_Required work_
For this exercise, write out each entry below exactly as it reads.

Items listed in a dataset

▬▬▬

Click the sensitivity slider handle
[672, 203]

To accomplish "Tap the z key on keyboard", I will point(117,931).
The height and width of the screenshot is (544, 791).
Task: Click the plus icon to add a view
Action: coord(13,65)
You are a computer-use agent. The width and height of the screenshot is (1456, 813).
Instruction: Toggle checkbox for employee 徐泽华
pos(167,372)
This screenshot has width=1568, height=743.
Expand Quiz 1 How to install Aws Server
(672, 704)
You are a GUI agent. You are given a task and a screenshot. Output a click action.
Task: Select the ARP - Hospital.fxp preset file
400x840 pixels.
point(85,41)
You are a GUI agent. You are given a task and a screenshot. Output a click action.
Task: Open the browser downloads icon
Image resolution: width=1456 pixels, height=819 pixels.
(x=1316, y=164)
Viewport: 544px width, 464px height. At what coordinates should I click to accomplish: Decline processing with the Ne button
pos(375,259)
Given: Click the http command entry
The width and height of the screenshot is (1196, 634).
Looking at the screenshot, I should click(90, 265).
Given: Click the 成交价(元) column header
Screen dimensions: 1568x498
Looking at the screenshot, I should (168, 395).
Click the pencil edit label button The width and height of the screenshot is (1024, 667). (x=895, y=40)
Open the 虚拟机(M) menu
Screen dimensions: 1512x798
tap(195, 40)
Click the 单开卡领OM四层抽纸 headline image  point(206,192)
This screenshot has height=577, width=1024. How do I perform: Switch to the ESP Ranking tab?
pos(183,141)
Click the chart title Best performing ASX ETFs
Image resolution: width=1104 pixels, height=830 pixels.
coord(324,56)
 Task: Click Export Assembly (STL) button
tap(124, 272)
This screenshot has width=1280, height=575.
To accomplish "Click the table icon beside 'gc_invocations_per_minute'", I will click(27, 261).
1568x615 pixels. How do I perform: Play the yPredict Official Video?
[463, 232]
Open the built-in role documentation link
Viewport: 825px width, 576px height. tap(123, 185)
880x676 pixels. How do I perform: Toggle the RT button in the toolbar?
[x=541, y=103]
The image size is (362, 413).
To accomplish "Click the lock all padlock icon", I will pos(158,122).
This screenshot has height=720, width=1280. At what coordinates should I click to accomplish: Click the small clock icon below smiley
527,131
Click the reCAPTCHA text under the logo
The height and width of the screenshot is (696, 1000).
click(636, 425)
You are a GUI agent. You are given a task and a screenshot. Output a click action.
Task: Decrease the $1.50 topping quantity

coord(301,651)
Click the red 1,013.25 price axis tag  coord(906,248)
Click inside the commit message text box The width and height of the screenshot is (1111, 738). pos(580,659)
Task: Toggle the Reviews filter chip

▬▬▬

_Response box_
Click the sensitivity slider handle
[672, 203]

To accomplish "Tap the z key on keyboard", I will point(117,931).
The height and width of the screenshot is (544, 791).
Task: Click the plus icon to add a view
Action: coord(13,65)
You are a computer-use agent. The width and height of the screenshot is (1456, 813).
Instruction: Toggle checkbox for employee 徐泽华
pos(167,372)
This screenshot has width=1568, height=743.
Expand Quiz 1 How to install Aws Server
(672, 704)
You are a GUI agent. You are given a task and a screenshot. Output a click action.
Task: Select the ARP - Hospital.fxp preset file
400x840 pixels.
point(85,41)
You are a GUI agent. You are given a task and a screenshot. Output a click action.
Task: Open the browser downloads icon
Image resolution: width=1456 pixels, height=819 pixels.
(x=1316, y=164)
Viewport: 544px width, 464px height. At what coordinates should I click to accomplish: Decline processing with the Ne button
pos(375,259)
Given: Click the http command entry
The width and height of the screenshot is (1196, 634).
Looking at the screenshot, I should click(90, 265).
Given: Click the 成交价(元) column header
Screen dimensions: 1568x498
Looking at the screenshot, I should (168, 395).
Click the pencil edit label button The width and height of the screenshot is (1024, 667). (x=895, y=40)
Open the 虚拟机(M) menu
Screen dimensions: 1512x798
tap(195, 40)
Click the 单开卡领OM四层抽纸 headline image  point(206,192)
This screenshot has height=577, width=1024. How do I perform: Switch to the ESP Ranking tab?
pos(183,141)
Click the chart title Best performing ASX ETFs
Image resolution: width=1104 pixels, height=830 pixels.
coord(324,56)
 Task: Click Export Assembly (STL) button
tap(124, 272)
This screenshot has width=1280, height=575.
To accomplish "Click the table icon beside 'gc_invocations_per_minute'", I will click(27, 261).
1568x615 pixels. How do I perform: Play the yPredict Official Video?
[463, 232]
Open the built-in role documentation link
Viewport: 825px width, 576px height. tap(123, 185)
880x676 pixels. How do I perform: Toggle the RT button in the toolbar?
[x=541, y=103]
The image size is (362, 413).
To accomplish "Click the lock all padlock icon", I will pos(158,122).
This screenshot has height=720, width=1280. At what coordinates should I click to accomplish: Click the small clock icon below smiley
527,131
Click the reCAPTCHA text under the logo
The height and width of the screenshot is (696, 1000).
click(636, 425)
You are a GUI agent. You are given a task and a screenshot. Output a click action.
Task: Decrease the $1.50 topping quantity

coord(301,651)
Click the red 1,013.25 price axis tag  coord(906,248)
Click inside the commit message text box The width and height of the screenshot is (1111, 738). pos(580,659)
Task: Toggle the Reviews filter chip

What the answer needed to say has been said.